Trustees and Property Managers should, at this time, remind unit owners – through mailers, electronic notices, community boards or other condominium-wide communications – that HO-6 policies provide security for condominiums and for unit owners.

First line efforts – Amend Your Declaration to Limit Liability and Require Insurance

The best way to ensure that unit owners uniformly have adequate insurance is for condominium boards to amend their declarations of trust to require that unit owners must obtain HO-6 insurance and to increase the amount of deductible before the master insurance policy may apply. While the super-majority unit owner vote requirement may seem difficult for some condominiums to pass such amendment, you would be surprised by the number and makeup of condominiums which have successfully so amended their declarations.

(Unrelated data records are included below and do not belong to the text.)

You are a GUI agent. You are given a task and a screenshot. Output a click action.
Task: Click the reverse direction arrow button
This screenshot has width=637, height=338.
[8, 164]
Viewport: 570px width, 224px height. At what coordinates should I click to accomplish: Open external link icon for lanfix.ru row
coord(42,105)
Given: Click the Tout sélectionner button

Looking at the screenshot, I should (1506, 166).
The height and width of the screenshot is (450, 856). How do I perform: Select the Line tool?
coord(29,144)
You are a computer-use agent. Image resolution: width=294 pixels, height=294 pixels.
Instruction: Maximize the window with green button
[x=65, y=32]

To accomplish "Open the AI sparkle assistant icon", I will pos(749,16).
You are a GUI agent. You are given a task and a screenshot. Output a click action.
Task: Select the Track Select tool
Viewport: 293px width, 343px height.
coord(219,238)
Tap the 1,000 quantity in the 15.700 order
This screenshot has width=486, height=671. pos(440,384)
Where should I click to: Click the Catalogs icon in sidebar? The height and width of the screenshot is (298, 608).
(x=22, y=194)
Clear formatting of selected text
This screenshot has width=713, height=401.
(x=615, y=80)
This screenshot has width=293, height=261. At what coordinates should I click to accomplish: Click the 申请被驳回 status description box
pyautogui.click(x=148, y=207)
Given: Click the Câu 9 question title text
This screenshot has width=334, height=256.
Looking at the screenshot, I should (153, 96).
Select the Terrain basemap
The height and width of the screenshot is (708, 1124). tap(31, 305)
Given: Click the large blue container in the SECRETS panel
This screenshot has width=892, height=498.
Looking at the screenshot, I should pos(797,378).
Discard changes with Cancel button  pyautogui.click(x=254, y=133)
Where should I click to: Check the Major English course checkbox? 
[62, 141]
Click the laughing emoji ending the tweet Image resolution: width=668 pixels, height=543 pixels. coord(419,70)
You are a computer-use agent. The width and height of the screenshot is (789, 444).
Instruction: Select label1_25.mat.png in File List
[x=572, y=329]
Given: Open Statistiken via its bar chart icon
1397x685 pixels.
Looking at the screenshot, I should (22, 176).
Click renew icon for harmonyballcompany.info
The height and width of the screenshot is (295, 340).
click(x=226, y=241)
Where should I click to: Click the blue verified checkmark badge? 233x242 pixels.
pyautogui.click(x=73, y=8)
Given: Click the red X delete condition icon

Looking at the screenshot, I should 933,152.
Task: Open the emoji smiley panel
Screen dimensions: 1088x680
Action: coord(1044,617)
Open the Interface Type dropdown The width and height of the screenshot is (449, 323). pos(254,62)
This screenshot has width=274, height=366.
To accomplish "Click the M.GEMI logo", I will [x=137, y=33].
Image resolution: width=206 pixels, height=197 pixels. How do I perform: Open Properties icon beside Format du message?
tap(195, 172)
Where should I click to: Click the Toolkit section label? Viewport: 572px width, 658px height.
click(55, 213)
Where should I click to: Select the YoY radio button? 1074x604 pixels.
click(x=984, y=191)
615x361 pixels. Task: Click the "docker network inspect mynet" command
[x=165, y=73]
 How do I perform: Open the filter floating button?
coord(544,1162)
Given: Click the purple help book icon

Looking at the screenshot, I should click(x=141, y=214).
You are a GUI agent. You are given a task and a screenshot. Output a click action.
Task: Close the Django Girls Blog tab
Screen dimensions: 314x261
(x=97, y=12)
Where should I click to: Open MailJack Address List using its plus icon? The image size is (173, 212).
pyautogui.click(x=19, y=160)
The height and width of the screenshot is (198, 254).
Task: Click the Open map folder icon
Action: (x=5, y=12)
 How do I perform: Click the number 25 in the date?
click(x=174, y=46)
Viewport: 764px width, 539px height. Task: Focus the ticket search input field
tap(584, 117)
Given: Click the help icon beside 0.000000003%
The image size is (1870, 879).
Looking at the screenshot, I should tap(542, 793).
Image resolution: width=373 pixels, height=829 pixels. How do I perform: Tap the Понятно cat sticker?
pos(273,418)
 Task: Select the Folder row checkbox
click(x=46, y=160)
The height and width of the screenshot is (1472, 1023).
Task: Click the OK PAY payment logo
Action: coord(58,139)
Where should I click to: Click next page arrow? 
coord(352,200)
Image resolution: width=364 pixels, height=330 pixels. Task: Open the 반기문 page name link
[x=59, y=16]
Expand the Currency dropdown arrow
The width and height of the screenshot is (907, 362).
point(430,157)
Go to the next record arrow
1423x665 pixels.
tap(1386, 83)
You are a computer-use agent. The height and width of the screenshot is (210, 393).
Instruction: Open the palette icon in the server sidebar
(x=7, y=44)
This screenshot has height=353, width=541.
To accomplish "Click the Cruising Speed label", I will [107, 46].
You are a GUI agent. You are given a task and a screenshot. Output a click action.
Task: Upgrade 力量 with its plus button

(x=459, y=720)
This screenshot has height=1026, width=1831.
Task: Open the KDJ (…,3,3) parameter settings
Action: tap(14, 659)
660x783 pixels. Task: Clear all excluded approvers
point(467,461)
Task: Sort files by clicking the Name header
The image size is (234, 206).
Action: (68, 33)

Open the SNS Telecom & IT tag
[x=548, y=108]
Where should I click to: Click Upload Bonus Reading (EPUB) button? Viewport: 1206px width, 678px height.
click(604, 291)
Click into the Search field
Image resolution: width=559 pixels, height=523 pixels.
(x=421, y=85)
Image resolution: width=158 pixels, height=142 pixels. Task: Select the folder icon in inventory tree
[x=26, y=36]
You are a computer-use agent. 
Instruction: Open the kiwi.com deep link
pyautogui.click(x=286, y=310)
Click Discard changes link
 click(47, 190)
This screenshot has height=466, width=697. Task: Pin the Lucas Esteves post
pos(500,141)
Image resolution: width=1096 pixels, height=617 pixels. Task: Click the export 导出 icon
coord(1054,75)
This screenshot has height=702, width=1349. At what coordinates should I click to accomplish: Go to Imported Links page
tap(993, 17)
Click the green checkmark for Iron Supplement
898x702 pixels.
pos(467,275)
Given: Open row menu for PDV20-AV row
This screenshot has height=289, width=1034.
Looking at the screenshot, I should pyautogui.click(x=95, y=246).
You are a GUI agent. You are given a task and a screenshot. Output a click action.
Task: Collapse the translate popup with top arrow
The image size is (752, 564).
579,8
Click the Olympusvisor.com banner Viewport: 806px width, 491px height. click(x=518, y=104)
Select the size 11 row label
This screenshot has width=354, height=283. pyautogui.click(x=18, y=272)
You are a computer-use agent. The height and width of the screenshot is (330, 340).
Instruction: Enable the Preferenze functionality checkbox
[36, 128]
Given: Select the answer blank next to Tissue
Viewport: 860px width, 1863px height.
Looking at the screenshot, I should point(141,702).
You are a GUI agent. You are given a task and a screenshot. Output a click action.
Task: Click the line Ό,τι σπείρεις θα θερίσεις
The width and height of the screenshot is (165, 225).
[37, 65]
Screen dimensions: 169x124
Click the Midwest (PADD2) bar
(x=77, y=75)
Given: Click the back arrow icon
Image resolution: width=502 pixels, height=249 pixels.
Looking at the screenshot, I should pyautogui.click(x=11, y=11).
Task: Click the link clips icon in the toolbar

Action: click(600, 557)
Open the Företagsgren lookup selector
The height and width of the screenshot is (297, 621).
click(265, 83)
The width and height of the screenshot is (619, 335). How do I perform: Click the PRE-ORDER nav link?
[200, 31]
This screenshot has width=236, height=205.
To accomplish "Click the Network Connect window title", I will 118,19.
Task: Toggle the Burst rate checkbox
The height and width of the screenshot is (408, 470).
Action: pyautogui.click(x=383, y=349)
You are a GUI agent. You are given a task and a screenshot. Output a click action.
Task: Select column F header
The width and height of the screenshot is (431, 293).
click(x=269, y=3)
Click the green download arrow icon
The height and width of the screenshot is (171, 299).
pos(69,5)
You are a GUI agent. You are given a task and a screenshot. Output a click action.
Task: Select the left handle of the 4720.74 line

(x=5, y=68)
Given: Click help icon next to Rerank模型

For example, Goldman & Pease worked with one large condominium to amend its declaration to require HO-6 insurance for all and to require that claims otherwise covered under the master policy that fall under a $10,000 threshold are the unit owner’s responsibility.  These two amendments have effectively worked in concert to direct smaller claims away from the master policy and have kept insurance coverage costs down for all unit owners.

A recent appellate decision of Waldstein v. Highview demonstrates that courts will respect condominium documents that limit master policy coverage and require H0-6 insurance.  The Waldstein Court ruled that a condominium was not obliged to cover the cost of a failed concrete slab that resulted in a burst sewer pipe, which caused significant damage to the unit.  The court held that the condominium’s master deed stating that the concrete slab was part of the unit acted to limit the types of damage covered and requiring unit owners to maintain their own insurance coverage, was determinative in the condominium’s favor.

Second line effortsNudge Owners to Obtain HO-6 Insurance

 Trustees should prioritize helping everyone get HO-6 coverage by making it as easy as possible. Strongly and repeatedly “nudge” unit owners in the right direction.  Suggestions of “carrots” and “sticks” a board can use:

  • Explain the purpose of general coverage and the scope of most individual unit owner policies;
  • Work with your master policy insurer to offer reasonably priced HO-6 policies at a discount if enough unit owners sign up;
  • Emphasize the affordability of such insurance;
  • Periodically remind owners of the consequences of no coverage and “gaps” in coverage;
  • Disseminate price estimates and insurance contact information;
  • Raise deductible limits on master policy claims; and
  • Notify condo units of deductibles when they are raised so they can adjust individual policies accordingly

Conclusion

In this time of financial uncertainty, condominium boards must place renewed energies and emphasis on having the condominium and the unit owners maintain adequate insurance, and to adopt best Covid-19 practices to reduce the risk of illness in your building.  These efforts will help maintain financial security now, and reduce the risk of insurance claims and litigation regarding that illness later – a sound investment of time and effort for all.